The paper describes a feature engineering approach for predicting ad events like clicks and conversions. It tests the method on a large proprietary dataset from an active marketing campaign and states that it beats the alternatives. The practical setting is the main positive: real campaign data rather than toy benchmarks, and the application area (sponsored search, RTB) is one where small lifts matter for revenue. That gives the work a clear audience in ad tech teams who need implementation details they can try on their own logs. Beyond that, the contribution looks incremental. Feature engineering for CTR and CVR is already a crowded space with well-known tricks around crossings, embeddings, and time-based features; nothing in the abstract or title signals a first-principles change. The central claim of outperformance therefore rests on whether the experiments actually isolate the new engineering steps. The stress-test note is on point here: without ablations, clear baseline descriptions, or multiple datasets, it is hard to rule out that gains came from model choice, tuning, or dataset quirks rather than the proposed features. A single campaign also limits any claim to broader applicability. This is the kind of paper that might interest practitioners looking for code-level ideas they can adapt, but it does not move the general literature. I would bring it to a reading group only if someone in the group works directly on advertising systems. It is not something I would cite in my own work. For peer review, an editor could reasonably send it out; the topic has commercial weight and the data is real, even if the experiments need tightening. Expect referees to ask for the missing controls and perhaps a public benchmark comparison.

Referee Report

2 major / 1 minor

Summary. The paper claims to introduce a new efficient feature engineering approach for ad event prediction (clicks and conversions) that significantly outperforms alternative methods when evaluated on a large real-world event-based dataset from a running marketing campaign.

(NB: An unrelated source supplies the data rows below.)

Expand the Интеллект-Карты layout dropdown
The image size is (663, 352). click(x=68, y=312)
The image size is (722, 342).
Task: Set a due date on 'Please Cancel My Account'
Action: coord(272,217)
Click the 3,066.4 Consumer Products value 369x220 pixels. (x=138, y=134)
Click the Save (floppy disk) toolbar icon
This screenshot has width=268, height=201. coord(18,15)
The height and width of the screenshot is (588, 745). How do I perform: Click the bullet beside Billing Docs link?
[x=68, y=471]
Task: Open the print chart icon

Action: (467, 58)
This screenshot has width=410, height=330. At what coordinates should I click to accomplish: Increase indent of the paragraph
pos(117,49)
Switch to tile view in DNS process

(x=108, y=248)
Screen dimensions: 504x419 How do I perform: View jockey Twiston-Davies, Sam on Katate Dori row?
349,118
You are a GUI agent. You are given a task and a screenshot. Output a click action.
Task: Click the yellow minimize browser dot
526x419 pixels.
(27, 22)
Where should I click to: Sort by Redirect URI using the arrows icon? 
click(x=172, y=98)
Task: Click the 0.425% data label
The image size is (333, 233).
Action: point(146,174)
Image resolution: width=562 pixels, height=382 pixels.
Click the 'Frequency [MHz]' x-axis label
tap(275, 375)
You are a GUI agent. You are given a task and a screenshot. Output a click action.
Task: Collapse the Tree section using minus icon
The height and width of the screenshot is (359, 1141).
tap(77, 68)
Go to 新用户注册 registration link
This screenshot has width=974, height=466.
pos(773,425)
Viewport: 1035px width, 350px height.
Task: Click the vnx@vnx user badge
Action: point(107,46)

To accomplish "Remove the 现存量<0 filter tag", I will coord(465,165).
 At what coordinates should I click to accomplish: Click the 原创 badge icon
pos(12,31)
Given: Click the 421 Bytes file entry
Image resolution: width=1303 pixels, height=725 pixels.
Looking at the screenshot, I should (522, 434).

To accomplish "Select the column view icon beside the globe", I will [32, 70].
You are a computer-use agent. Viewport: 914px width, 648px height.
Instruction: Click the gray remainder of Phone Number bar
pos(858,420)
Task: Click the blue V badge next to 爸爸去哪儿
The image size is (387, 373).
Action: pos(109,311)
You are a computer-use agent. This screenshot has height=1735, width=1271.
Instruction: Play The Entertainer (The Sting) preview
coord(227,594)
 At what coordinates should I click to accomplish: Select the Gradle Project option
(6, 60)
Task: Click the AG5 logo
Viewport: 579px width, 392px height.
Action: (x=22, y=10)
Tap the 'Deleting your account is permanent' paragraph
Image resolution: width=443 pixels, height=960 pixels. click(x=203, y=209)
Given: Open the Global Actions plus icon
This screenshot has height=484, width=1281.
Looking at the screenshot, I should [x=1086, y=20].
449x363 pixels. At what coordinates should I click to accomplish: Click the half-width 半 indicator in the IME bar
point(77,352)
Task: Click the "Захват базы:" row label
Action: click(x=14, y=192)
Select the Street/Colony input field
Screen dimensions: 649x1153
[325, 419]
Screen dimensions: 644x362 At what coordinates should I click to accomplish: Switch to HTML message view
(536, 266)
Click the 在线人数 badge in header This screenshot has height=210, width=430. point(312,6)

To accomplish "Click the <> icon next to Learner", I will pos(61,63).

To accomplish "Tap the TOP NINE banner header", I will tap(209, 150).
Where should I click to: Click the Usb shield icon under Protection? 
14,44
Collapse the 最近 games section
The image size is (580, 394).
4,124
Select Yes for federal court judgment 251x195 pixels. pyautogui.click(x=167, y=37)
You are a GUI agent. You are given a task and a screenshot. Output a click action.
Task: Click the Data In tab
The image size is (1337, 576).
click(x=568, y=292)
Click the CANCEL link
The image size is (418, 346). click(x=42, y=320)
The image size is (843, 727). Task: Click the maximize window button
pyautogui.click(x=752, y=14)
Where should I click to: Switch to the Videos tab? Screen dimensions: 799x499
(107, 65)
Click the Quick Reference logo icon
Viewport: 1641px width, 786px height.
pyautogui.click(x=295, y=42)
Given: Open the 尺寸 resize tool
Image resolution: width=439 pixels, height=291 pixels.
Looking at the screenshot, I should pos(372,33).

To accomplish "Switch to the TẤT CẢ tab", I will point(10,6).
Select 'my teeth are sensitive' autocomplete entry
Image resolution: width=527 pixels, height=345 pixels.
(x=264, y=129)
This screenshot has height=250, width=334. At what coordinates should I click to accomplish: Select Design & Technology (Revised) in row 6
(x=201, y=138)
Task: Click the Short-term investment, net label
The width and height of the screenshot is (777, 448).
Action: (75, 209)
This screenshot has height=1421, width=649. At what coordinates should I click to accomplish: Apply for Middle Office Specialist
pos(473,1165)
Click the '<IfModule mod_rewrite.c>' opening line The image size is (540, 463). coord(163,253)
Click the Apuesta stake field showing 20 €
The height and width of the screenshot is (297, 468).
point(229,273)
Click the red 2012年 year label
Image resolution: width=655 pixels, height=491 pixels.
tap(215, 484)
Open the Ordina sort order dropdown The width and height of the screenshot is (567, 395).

Significance. If the performance gains can be rigorously attributed to the proposed feature engineering through proper ablations and comparisons, the work could have practical significance for improving sponsored search and RTB systems in digital advertising. However, the absence of detailed method descriptions and quantitative results in the abstract raises concerns about verifiability.

major comments (2)

[Abstract] Abstract: The central claim that the proposed approach 'significantly outperforms the alternative ones' is stated without any quantitative results, error bars, baseline details, or description of the feature engineering method, making verification of the claim impossible.
[Abstract] Abstract: No information is given on the base learner, the specific transformations introduced by the new feature engineering, the alternative methods being compared, or any ablation studies, so performance gains cannot be attributed to the proposed method rather than model choice or dataset artifacts.

minor comments (1)

[Abstract] The abstract refers to 'the results' without referencing any tables, figures, or specific metrics.

Simulated Author's Rebuttal

2 responses · 0 unresolved

We thank the referee for the constructive comments regarding the abstract. We agree that additional details are needed to support the central claims and allow verification. We will revise the abstract in the next version to include quantitative results, method descriptions, baselines, and ablation references while preserving the manuscript's focus on the feature engineering approach.

read point-by-point responses

Referee: [Abstract] Abstract: The central claim that the proposed approach 'significantly outperforms the alternative ones' is stated without any quantitative results, error bars, baseline details, or description of the feature engineering method, making verification of the claim impossible.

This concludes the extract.